Signs of unity at Congressional Baseball Game - but will it last?

Lawmakers turned to a time-honored baseball tradition Thursday night in a bid to bridge a growing partisan divide and in the wake of Wednesday's shooting of Majority Whip Steve Scalise -- but whether the show of solidarity makes it from the Nationals Park diamond to Capitol Hill remains to be seen.

Just hours after gunman James Hodgkinson opened fire at a quiet neighborhood baseball field in Alexandria, Va., where Republican lawmakers, aides and lobbyists were practicing for Thursday’s match-up against Democrats, partisan rhetoric reared its ugly head.

Democrats called for stricter gun-control reform while Republicans batted back calls as an assault on their 2nd Amendment rights.

But outside the stadium in Washington, D.C., there was a strong bipartisan show of support as family, friends and fans rallied around the Capitol Hill ballplayers.

Lori Saunders and her family drove more than seven hours from Charlotte, N.C. to the nation's capital for the game.

"We wouldn't miss it," she told Fox News.

USCP Special Agent David Bailey, wounded in Wednesday's shooting, appeared on crutches to throw out the first pitch about 7:30pm before a crowd of nearly 25,000.

The Democrats won the game 11-2 and said they would put the trophy in Scalise's office, to cheers from the crowd.

Last year’s game reportedly raised $500,000 for charity.

Event organizers told Fox News that number is expected to reach more than $1 million this year. The money raised from Thursday’s game will go to four charities: The Boys and Girls Club of Greater Washington, The Capitol Police fund, The Washington Nationals Dream Foundation and The Washington Literacy Center.

Roll Call, a longtime sponsor of the annual bipartisan game, said tickets were selling at a rate of 500 per hour – and that by Thursday afternoon, more than 20,000 tickets had been sold.

Since 1909, the annual congressional baseball game has been a popular annual partisan showdown by members of Congress, their aides and lobbyists.
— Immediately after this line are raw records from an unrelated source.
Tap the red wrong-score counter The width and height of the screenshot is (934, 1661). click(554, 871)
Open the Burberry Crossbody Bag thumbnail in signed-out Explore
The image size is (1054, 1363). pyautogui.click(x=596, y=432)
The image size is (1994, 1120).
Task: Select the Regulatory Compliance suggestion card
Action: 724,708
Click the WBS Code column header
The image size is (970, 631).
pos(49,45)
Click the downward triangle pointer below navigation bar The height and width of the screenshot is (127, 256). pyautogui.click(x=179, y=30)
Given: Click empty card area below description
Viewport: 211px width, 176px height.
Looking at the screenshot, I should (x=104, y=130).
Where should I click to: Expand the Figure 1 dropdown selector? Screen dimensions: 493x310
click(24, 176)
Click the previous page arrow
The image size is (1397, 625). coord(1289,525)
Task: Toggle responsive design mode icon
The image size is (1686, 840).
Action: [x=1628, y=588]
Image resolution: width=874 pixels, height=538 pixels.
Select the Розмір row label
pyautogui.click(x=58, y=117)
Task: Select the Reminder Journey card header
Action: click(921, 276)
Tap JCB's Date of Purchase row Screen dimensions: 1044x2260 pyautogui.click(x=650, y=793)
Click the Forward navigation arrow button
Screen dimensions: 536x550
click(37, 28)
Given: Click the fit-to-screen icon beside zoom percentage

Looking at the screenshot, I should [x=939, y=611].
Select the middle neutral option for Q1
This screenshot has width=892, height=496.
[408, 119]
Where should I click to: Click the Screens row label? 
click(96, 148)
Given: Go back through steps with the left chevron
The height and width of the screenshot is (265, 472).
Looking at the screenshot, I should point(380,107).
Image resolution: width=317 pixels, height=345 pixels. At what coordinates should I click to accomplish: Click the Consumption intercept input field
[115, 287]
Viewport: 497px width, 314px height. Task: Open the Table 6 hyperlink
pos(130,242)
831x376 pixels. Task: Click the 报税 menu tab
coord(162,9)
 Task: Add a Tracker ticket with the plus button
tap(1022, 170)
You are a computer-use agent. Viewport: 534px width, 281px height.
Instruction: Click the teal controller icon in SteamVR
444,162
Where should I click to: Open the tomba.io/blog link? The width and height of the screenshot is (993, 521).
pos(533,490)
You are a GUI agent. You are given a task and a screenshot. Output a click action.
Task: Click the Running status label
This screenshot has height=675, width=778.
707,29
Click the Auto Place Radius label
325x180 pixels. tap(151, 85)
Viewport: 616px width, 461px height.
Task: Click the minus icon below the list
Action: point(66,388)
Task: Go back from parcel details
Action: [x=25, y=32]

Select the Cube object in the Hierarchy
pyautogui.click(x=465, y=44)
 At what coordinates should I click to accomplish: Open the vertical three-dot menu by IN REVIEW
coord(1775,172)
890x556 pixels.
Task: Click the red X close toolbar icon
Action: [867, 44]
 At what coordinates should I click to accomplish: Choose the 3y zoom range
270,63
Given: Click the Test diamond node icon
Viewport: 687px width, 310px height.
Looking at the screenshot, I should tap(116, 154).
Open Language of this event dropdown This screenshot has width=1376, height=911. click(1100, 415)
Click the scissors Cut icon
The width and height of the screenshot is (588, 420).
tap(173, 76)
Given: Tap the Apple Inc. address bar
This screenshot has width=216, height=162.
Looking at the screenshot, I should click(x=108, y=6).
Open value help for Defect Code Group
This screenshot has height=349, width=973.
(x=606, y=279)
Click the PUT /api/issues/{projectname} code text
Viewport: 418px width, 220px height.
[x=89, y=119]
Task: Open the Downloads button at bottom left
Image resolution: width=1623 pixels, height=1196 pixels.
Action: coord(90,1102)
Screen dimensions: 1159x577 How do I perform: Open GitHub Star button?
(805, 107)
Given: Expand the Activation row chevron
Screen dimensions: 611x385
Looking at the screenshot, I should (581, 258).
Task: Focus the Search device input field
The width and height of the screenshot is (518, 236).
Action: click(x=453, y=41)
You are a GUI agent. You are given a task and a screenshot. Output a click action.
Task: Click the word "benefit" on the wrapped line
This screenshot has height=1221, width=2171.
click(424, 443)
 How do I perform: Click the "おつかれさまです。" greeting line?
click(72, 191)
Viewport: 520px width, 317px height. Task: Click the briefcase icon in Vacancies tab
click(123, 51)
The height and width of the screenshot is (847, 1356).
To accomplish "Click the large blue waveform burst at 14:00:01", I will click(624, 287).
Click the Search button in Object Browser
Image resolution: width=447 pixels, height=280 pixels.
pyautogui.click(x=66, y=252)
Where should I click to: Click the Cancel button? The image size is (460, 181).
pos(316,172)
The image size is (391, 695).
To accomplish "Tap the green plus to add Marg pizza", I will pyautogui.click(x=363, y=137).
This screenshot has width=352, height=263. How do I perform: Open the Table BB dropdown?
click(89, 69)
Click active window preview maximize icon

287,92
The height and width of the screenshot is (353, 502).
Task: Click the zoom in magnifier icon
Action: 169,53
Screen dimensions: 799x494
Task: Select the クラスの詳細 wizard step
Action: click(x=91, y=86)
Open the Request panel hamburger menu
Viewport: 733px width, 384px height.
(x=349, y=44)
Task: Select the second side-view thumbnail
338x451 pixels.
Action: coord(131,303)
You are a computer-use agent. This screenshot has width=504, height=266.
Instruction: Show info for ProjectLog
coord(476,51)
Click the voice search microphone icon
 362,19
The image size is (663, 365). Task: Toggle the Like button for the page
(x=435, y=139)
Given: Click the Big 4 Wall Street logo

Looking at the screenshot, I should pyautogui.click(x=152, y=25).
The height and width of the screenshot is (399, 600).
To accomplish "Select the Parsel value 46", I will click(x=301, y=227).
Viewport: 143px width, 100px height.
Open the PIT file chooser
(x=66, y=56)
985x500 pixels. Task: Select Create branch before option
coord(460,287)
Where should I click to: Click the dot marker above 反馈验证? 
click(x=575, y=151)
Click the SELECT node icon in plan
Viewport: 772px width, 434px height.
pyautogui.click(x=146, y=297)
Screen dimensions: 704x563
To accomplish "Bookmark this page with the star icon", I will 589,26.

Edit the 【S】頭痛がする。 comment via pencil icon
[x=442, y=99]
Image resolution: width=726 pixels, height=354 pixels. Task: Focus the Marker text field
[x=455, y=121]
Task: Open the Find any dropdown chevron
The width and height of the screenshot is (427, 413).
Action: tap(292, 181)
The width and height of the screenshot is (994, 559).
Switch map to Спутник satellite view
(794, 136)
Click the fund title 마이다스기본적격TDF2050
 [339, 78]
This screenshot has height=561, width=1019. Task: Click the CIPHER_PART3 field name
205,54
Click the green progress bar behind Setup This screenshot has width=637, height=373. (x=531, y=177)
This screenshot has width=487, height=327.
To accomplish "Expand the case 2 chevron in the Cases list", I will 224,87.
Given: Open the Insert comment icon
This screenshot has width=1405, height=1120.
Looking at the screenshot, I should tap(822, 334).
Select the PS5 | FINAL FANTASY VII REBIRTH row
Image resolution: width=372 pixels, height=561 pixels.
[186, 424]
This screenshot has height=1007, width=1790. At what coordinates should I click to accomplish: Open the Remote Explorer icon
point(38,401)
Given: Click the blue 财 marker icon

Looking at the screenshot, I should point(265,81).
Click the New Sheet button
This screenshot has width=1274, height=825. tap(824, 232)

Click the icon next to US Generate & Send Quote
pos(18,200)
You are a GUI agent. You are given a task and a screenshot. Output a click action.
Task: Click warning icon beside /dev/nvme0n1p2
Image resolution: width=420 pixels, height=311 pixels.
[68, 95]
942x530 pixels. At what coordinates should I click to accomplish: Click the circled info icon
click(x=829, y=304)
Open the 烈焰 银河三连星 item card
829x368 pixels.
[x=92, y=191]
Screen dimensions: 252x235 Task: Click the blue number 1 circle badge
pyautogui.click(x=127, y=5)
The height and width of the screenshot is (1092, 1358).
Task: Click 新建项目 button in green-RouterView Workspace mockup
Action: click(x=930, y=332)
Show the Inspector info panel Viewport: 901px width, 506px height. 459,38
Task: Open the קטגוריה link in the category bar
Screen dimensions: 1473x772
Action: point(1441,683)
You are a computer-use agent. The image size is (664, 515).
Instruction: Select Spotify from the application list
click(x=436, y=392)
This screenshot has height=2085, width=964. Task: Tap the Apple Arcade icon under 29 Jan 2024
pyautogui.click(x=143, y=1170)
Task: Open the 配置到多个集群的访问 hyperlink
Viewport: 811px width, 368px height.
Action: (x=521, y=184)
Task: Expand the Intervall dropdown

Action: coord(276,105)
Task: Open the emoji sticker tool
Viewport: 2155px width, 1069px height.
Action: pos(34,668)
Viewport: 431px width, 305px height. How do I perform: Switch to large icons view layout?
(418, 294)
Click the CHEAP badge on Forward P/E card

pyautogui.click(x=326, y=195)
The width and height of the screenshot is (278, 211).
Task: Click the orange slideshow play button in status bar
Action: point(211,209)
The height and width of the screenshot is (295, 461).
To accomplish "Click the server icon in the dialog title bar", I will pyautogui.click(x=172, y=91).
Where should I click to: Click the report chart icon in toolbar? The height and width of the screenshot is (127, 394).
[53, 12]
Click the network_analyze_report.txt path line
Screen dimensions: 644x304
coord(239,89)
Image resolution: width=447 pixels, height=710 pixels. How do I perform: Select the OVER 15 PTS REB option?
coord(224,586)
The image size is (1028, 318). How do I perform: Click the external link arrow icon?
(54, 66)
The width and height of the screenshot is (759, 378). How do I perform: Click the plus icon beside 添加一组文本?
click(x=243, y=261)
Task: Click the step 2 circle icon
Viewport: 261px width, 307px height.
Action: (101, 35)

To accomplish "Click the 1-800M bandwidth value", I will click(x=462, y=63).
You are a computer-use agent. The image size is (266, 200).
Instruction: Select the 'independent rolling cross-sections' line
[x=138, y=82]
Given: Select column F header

Players usually sport the uniform of their home states and districts, although Thursday they donned Louisiana State University uniforms as a tribute to Scalise, who remains in critical condition after being shot in the hip.

Democrats wore white while Republicans were in black under their jerseys.

Among the administration officials attending were Energy Secretary Rick Perry, Budget Director Mick Mulvaney, White House Counsel Don McGahan, National Economic Council Director Gary Cohn, Counselor to the President Kellyanne Conway, Treasury Secretary Steven Mnuchin,Labor Secretary Alex Acosta and Ivanka Trump.

President Trump did not attend Thursday’s game, although he videotaped a message in which he told those assembled, "you are showing the world that we will not be intimidated by threats, acts of violence, or assaults on our democracy."

Lawmakers pushed House leaders on Wednesday to allow the game to go forward and said the competition between the teams will continue.

“We’re not going to let incidents like this change our way of life or our routines,” Democratic coach Rep. Mike Doyle at a news conference Wednesday.

“I did tell [Republican coach Rep. Joe Barton] that I love him before the game, I love him after the game, but during the game we’re going to play to win and I know Joe’s team is going to do the same thing and charities are going to benefit.”